The facility consists of an initial term loan of $25 million, which was funded on the effective date, and two additional tranches of term loans in the amounts of up to $10 million and $15 million, respectively, which will become available to Senseonics upon satisfaction of certain terms and conditions.

The loans under the agreement mature on Sept. 1, 2027.

The loans bear interest at an annual rate equal to the greater of the prime rate plus 140 basis points and 9.9%, repayable in monthly interest-only payments through Sept. 1, 2026 initially and continuing to the maturity date if the company satisfies the interest-only extension conditions.

At the company’s option, it may prepay all or any of the outstanding borrowings subject to a prepayment fee equal to 3% of the principal amount being prepaid if the prepayment occurs within one year of the effective date, 2% of the principal amount being prepaid during the second year and 1% of the principal amount being prepaid after two years prior to maturity.

The company paid a $375,000 facility fee upon closing and will pay additional facility charges in connection with any borrowing of the tranche 2 or tranche 3 loans totaling 0.5% of that tranche.

There is an end-of-term fee in an amount equal to 6.95% of the total principal amount of loan advances made under the agreement, which is due and payable on the earliest to occur of maturity, the date Senseonics prepays the outstanding loans in full and the date that the secured obligations become due and payable.

Financial covenants require Senseonics to hold unrestricted cash equal to 30% of the outstanding loan amount in addition to a performance covenant requiring the company to generate net product revenue on a trailing six-month basis more than a certain percentage beginning July 1, 2024.
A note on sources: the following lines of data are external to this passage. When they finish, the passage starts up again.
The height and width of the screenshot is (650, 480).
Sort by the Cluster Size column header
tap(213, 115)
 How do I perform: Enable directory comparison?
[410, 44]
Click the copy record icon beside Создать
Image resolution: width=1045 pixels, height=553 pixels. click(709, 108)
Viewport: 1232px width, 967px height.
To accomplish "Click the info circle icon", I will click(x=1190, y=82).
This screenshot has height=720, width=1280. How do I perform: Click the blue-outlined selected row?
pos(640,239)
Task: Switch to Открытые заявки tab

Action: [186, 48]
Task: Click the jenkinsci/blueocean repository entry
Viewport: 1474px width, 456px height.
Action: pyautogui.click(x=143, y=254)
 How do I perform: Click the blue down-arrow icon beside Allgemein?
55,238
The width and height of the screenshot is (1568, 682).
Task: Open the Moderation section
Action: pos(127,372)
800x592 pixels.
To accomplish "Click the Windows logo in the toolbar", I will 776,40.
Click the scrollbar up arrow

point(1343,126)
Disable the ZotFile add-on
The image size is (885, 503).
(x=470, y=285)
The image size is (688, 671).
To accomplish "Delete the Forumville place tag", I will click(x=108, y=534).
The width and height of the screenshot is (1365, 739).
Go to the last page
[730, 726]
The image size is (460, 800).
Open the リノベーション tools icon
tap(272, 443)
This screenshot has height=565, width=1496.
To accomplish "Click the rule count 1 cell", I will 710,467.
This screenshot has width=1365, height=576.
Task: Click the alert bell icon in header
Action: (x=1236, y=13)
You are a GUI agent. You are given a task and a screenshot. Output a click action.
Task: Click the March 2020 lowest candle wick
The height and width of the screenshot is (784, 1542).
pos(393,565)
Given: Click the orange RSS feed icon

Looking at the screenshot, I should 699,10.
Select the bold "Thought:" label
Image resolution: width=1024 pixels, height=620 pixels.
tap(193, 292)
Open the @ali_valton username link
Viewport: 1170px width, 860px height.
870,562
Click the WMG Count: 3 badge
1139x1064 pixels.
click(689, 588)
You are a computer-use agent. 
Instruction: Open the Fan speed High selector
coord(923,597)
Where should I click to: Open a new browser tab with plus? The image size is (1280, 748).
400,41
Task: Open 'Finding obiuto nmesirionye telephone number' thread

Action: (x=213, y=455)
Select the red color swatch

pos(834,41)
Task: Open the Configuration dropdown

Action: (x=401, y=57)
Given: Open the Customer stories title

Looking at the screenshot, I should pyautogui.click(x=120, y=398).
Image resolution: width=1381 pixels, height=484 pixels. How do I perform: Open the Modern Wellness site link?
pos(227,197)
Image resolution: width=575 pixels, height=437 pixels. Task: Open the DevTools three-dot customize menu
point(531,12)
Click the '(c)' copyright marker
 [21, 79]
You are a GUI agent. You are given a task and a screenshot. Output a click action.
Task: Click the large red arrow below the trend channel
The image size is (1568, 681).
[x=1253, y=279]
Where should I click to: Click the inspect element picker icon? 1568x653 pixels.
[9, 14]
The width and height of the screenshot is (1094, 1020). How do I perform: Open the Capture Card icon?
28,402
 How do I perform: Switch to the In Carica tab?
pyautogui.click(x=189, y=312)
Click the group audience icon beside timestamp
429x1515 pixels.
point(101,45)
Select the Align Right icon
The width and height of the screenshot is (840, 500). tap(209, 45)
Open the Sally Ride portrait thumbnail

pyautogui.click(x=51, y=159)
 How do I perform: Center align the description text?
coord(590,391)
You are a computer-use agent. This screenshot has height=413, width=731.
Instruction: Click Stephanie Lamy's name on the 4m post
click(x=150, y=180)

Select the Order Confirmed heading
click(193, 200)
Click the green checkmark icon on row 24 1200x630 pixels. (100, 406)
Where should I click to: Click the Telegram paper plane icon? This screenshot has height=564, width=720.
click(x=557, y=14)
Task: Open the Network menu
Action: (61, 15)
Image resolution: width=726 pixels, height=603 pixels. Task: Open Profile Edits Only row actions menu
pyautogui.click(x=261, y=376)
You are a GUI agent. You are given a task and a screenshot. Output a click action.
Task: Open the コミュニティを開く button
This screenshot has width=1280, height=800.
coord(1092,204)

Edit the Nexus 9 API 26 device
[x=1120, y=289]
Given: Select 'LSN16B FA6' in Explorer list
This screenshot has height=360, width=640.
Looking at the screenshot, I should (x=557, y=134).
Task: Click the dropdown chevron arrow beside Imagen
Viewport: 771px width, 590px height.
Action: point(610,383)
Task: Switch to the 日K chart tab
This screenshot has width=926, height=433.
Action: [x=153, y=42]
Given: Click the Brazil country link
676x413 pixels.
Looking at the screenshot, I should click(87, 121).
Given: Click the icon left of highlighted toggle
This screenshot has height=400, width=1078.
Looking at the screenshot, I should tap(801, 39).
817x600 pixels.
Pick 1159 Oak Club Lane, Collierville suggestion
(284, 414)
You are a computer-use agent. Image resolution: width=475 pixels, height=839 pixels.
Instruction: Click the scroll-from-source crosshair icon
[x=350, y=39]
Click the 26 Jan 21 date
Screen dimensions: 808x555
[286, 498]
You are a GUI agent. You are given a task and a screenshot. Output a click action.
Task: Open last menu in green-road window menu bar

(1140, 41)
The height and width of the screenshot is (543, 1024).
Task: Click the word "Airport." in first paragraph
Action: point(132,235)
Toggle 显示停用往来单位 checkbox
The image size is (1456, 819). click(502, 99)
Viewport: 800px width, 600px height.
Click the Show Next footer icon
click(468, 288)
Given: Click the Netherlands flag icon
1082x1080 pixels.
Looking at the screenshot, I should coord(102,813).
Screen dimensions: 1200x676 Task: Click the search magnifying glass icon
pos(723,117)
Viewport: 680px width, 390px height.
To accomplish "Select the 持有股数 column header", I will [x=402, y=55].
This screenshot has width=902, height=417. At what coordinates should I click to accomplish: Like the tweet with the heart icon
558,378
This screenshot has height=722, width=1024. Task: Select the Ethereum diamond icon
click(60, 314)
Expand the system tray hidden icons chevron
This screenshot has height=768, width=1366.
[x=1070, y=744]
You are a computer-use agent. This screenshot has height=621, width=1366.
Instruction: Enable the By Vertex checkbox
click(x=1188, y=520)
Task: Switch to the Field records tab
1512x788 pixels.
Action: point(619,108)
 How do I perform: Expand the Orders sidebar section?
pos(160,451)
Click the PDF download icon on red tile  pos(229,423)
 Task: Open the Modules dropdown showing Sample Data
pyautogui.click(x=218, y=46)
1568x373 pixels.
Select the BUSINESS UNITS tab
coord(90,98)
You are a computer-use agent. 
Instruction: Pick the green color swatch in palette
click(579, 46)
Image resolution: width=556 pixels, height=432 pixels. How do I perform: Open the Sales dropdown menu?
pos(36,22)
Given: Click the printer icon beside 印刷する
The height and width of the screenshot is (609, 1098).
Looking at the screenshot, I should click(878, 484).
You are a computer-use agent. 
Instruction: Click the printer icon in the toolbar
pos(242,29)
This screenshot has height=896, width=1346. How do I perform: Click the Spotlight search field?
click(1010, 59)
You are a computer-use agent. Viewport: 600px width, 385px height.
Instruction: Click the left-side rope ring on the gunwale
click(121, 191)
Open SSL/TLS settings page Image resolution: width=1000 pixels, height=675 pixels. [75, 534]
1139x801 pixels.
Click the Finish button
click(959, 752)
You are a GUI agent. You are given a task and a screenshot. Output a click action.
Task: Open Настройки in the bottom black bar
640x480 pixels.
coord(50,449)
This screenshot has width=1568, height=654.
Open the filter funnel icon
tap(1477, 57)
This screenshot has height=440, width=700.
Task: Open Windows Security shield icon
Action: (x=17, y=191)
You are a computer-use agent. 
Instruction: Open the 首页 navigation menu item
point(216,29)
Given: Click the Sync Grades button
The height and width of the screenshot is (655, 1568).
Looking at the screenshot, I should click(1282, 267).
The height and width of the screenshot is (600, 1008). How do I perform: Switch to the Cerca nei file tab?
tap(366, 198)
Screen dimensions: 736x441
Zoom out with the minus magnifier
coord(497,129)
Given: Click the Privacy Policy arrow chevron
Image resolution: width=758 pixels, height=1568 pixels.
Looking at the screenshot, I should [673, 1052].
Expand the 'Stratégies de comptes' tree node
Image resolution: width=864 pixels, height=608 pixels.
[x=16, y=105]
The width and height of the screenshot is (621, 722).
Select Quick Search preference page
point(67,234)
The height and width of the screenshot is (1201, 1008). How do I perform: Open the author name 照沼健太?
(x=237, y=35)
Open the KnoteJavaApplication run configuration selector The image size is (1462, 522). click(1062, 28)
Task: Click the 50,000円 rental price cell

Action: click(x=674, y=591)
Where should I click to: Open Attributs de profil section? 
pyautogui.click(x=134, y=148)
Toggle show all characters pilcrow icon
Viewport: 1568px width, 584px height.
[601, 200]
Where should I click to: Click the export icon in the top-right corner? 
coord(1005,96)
In connection with the agreement, the company will issue warrants to certain lenders to purchase 832,362 shares of common stock at $0.6007 per share at any time through the earlier of the seventh anniversary of issuance and the completion of certain acquisition transactions. The company also agreed to issue additional seven-year term warrants upon the funding of the remaining tranches, which would be exercisable for a total number of shares equal to 2% of the funded loan amount divided by the exercise price of $0.6007 per share.

Senseonics Holdings is a Germantown, Md.-based medical technology company.